- Task -
Reproduce the listing below, replacing each "GUI agent" with "screen agent" and leaving every other character as it is.

- Saved listing -
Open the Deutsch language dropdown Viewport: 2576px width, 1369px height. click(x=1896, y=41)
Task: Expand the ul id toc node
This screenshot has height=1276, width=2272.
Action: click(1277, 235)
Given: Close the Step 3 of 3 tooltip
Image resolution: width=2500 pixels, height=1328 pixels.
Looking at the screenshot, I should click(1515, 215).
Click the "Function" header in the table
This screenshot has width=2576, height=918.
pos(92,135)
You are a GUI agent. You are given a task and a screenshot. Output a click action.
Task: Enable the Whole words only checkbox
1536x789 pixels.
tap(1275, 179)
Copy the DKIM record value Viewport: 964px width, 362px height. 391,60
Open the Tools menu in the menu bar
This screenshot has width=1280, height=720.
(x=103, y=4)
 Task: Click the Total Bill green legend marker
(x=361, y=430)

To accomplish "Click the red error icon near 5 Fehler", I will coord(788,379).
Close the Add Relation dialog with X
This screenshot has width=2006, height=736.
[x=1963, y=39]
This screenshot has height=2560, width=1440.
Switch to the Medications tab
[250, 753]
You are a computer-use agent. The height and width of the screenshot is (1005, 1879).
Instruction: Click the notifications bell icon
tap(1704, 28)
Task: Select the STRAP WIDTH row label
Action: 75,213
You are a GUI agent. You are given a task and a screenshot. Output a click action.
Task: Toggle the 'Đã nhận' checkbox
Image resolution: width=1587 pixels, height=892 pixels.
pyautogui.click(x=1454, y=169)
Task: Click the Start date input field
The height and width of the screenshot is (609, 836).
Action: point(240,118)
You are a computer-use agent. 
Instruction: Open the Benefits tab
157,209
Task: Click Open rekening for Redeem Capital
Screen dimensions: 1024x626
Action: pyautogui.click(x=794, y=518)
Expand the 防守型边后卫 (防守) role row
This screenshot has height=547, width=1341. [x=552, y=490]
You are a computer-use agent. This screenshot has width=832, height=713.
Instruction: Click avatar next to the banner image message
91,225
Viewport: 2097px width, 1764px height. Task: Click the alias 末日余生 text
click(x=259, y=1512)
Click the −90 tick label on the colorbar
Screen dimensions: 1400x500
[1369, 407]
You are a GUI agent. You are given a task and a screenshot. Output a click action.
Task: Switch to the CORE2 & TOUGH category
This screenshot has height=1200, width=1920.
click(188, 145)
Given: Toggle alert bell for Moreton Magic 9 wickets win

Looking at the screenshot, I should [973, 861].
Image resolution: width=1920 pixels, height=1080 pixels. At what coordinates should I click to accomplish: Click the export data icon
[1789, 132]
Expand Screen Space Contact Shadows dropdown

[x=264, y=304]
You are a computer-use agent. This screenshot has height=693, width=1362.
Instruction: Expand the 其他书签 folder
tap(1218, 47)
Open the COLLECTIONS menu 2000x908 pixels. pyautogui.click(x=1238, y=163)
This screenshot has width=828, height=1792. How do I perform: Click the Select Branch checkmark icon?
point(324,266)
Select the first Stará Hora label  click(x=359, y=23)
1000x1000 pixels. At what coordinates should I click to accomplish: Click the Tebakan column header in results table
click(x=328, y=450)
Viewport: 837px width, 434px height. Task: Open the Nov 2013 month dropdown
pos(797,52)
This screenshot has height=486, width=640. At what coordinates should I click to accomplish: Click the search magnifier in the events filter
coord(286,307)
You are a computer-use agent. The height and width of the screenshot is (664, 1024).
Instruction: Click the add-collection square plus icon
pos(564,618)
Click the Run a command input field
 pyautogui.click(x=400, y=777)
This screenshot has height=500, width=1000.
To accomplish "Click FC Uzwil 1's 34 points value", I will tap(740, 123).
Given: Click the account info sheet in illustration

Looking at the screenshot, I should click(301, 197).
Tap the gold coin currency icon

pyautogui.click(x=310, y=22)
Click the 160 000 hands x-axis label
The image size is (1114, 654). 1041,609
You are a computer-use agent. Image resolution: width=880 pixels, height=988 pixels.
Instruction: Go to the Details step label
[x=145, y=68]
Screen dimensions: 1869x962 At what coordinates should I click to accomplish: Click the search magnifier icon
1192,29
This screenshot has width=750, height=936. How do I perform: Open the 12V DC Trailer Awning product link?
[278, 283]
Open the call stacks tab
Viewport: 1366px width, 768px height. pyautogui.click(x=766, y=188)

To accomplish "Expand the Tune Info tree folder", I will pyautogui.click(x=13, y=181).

- The result -
Open the Deutsch language dropdown Viewport: 2576px width, 1369px height. click(x=1896, y=41)
Task: Expand the ul id toc node
This screenshot has height=1276, width=2272.
Action: click(1277, 235)
Given: Close the Step 3 of 3 tooltip
Image resolution: width=2500 pixels, height=1328 pixels.
Looking at the screenshot, I should click(1515, 215).
Click the "Function" header in the table
This screenshot has width=2576, height=918.
pos(92,135)
You are a screen agent. You are given a task and a screenshot. Output a click action.
Task: Enable the Whole words only checkbox
1536x789 pixels.
tap(1275, 179)
Copy the DKIM record value Viewport: 964px width, 362px height. 391,60
Open the Tools menu in the menu bar
This screenshot has width=1280, height=720.
(x=103, y=4)
 Task: Click the Total Bill green legend marker
(x=361, y=430)

To accomplish "Click the red error icon near 5 Fehler", I will coord(788,379).
Close the Add Relation dialog with X
This screenshot has width=2006, height=736.
[x=1963, y=39]
This screenshot has height=2560, width=1440.
Switch to the Medications tab
[250, 753]
You are a computer-use agent. The height and width of the screenshot is (1005, 1879).
Instruction: Click the notifications bell icon
tap(1704, 28)
Task: Select the STRAP WIDTH row label
Action: 75,213
You are a screen agent. You are given a task and a screenshot. Output a click action.
Task: Toggle the 'Đã nhận' checkbox
Image resolution: width=1587 pixels, height=892 pixels.
pyautogui.click(x=1454, y=169)
Task: Click the Start date input field
The height and width of the screenshot is (609, 836).
Action: point(240,118)
You are a computer-use agent. 
Instruction: Open the Benefits tab
157,209
Task: Click Open rekening for Redeem Capital
Screen dimensions: 1024x626
Action: pyautogui.click(x=794, y=518)
Expand the 防守型边后卫 (防守) role row
This screenshot has height=547, width=1341. [x=552, y=490]
You are a computer-use agent. This screenshot has width=832, height=713.
Instruction: Click avatar next to the banner image message
91,225
Viewport: 2097px width, 1764px height. Task: Click the alias 末日余生 text
click(x=259, y=1512)
Click the −90 tick label on the colorbar
Screen dimensions: 1400x500
[1369, 407]
You are a screen agent. You are given a task and a screenshot. Output a click action.
Task: Switch to the CORE2 & TOUGH category
This screenshot has height=1200, width=1920.
click(188, 145)
Given: Toggle alert bell for Moreton Magic 9 wickets win

Looking at the screenshot, I should [973, 861].
Image resolution: width=1920 pixels, height=1080 pixels. At what coordinates should I click to accomplish: Click the export data icon
[1789, 132]
Expand Screen Space Contact Shadows dropdown

[x=264, y=304]
You are a computer-use agent. This screenshot has height=693, width=1362.
Instruction: Expand the 其他书签 folder
tap(1218, 47)
Open the COLLECTIONS menu 2000x908 pixels. pyautogui.click(x=1238, y=163)
This screenshot has width=828, height=1792. How do I perform: Click the Select Branch checkmark icon?
point(324,266)
Select the first Stará Hora label  click(x=359, y=23)
1000x1000 pixels. At what coordinates should I click to accomplish: Click the Tebakan column header in results table
click(x=328, y=450)
Viewport: 837px width, 434px height. Task: Open the Nov 2013 month dropdown
pos(797,52)
This screenshot has height=486, width=640. At what coordinates should I click to accomplish: Click the search magnifier in the events filter
coord(286,307)
You are a computer-use agent. The height and width of the screenshot is (664, 1024).
Instruction: Click the add-collection square plus icon
pos(564,618)
Click the Run a command input field
 pyautogui.click(x=400, y=777)
This screenshot has height=500, width=1000.
To accomplish "Click FC Uzwil 1's 34 points value", I will tap(740, 123).
Given: Click the account info sheet in illustration

Looking at the screenshot, I should click(301, 197).
Tap the gold coin currency icon

pyautogui.click(x=310, y=22)
Click the 160 000 hands x-axis label
The image size is (1114, 654). 1041,609
You are a computer-use agent. Image resolution: width=880 pixels, height=988 pixels.
Instruction: Go to the Details step label
[x=145, y=68]
Screen dimensions: 1869x962 At what coordinates should I click to accomplish: Click the search magnifier icon
1192,29
This screenshot has width=750, height=936. How do I perform: Open the 12V DC Trailer Awning product link?
[278, 283]
Open the call stacks tab
Viewport: 1366px width, 768px height. pyautogui.click(x=766, y=188)

To accomplish "Expand the Tune Info tree folder", I will pyautogui.click(x=13, y=181).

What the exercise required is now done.